ABOUT THIS EXERCISE
When the line containing "Open the Delete dropdown" appears in the data below, begin copying there and stop only after the line containing "Given: Click the Help me fix it button".

DATA EXCERPTS
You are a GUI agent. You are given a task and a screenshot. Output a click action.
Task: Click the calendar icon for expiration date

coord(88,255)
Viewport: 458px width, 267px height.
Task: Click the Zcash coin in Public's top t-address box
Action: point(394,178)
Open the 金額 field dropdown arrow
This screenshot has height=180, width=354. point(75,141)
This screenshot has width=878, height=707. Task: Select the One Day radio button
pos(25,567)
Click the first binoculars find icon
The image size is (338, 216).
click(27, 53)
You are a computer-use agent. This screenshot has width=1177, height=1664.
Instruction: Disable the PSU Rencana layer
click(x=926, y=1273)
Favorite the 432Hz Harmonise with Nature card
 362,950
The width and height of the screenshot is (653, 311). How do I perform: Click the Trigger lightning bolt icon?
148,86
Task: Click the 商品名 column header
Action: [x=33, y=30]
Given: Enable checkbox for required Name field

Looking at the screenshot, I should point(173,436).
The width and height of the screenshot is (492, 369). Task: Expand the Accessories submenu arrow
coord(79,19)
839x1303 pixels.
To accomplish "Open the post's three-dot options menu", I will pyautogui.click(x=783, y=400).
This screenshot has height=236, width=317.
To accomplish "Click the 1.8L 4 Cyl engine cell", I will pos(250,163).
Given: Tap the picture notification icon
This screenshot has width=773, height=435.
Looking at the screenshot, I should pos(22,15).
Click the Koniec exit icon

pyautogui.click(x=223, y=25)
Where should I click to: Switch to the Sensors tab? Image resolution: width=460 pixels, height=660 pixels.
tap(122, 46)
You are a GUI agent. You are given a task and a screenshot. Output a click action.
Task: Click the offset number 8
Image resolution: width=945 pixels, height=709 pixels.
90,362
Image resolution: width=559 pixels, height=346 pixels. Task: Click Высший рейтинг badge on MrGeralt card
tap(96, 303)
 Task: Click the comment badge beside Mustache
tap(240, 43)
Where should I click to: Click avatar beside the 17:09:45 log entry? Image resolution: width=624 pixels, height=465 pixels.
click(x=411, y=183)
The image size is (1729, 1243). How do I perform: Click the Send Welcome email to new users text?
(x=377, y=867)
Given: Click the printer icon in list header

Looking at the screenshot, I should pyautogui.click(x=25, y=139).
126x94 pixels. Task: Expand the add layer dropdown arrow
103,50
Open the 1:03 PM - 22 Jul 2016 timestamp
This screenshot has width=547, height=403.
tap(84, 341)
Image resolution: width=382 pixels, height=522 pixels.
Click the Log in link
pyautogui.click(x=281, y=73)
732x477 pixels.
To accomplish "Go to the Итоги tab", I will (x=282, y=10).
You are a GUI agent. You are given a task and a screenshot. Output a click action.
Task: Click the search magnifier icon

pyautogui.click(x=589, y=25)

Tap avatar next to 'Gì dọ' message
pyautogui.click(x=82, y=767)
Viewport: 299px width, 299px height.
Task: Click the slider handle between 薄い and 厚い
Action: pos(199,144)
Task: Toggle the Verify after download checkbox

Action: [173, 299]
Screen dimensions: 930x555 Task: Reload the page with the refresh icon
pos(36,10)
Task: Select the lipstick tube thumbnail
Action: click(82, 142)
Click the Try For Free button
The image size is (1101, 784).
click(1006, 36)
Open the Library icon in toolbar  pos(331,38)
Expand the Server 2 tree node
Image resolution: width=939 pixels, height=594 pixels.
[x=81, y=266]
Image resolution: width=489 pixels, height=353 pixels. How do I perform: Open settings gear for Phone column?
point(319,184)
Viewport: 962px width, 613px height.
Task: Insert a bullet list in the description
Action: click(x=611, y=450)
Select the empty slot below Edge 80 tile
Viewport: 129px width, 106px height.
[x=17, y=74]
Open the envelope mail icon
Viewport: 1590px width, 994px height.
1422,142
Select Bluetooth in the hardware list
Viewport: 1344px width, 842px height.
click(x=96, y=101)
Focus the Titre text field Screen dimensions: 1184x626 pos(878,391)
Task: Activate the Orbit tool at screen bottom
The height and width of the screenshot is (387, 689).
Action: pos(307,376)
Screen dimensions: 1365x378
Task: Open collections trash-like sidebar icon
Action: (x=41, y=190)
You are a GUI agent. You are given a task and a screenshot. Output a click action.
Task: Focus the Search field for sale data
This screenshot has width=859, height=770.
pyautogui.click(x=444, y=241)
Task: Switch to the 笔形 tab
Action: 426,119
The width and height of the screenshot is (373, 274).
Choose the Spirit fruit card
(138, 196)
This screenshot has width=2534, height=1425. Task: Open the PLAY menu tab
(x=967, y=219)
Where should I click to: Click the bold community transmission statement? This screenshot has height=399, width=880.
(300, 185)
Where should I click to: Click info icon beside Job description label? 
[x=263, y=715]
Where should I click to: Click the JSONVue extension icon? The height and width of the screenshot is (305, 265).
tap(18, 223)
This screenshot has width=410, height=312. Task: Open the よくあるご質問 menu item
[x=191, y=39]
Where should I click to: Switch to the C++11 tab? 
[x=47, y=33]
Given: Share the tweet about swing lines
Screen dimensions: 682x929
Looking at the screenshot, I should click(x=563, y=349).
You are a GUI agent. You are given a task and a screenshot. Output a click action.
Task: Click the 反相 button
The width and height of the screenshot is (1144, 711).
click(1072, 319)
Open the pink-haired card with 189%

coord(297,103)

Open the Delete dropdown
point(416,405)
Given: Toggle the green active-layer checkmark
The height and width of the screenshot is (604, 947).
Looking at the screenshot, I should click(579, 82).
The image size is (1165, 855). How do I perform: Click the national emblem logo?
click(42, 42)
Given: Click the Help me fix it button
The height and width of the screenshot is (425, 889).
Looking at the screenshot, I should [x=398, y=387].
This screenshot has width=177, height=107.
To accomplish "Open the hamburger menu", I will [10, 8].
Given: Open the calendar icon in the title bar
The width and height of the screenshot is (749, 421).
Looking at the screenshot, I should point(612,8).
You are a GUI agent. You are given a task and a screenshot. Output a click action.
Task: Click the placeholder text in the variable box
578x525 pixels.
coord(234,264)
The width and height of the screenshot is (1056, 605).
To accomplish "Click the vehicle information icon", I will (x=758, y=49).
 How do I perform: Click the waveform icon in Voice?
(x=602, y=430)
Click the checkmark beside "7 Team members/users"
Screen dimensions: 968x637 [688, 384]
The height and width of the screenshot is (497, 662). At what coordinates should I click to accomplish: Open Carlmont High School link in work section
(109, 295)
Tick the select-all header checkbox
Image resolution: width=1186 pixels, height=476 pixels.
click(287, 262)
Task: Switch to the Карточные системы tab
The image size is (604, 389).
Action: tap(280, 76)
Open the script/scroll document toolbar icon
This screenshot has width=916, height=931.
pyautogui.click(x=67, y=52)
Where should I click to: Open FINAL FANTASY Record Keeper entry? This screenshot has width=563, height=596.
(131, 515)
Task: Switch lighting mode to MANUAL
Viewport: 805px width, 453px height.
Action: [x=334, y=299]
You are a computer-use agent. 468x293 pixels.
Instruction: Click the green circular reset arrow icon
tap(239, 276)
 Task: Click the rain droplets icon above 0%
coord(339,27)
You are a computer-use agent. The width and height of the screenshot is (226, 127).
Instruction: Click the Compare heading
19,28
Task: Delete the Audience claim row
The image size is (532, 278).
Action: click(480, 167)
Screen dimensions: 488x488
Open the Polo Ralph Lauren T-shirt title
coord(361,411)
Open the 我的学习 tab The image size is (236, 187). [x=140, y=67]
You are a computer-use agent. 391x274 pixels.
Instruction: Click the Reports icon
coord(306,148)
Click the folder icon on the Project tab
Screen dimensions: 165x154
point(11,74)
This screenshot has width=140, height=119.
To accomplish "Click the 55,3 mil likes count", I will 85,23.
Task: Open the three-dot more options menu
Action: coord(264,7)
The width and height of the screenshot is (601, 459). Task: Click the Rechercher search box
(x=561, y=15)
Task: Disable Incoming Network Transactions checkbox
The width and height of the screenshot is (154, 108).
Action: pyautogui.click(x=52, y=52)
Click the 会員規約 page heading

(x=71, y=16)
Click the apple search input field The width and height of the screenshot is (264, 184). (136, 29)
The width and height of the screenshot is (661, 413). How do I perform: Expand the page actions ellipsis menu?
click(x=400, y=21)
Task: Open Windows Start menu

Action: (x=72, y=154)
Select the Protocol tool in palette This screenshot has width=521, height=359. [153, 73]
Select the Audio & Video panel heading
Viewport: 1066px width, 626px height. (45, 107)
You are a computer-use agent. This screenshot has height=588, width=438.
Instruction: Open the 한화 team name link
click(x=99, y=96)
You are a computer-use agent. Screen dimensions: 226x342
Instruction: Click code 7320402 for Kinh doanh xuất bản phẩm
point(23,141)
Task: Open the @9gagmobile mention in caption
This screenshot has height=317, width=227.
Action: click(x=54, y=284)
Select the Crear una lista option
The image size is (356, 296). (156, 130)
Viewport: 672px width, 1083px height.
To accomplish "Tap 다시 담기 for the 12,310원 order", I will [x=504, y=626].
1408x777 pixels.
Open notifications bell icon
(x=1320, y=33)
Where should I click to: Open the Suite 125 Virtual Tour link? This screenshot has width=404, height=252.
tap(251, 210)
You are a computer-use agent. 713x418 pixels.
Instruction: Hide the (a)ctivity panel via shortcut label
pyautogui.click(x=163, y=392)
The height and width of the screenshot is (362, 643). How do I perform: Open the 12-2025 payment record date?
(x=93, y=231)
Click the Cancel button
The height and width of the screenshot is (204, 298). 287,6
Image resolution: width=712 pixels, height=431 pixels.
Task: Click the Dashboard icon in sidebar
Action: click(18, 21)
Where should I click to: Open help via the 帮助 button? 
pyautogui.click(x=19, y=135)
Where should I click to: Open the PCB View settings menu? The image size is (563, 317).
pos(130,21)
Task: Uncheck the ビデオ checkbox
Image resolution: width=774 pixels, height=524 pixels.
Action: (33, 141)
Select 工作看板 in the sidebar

EXERCISE RESPONSE
Open the Delete dropdown
point(416,405)
Given: Toggle the green active-layer checkmark
The height and width of the screenshot is (604, 947).
Looking at the screenshot, I should click(579, 82).
The image size is (1165, 855). How do I perform: Click the national emblem logo?
click(42, 42)
Given: Click the Help me fix it button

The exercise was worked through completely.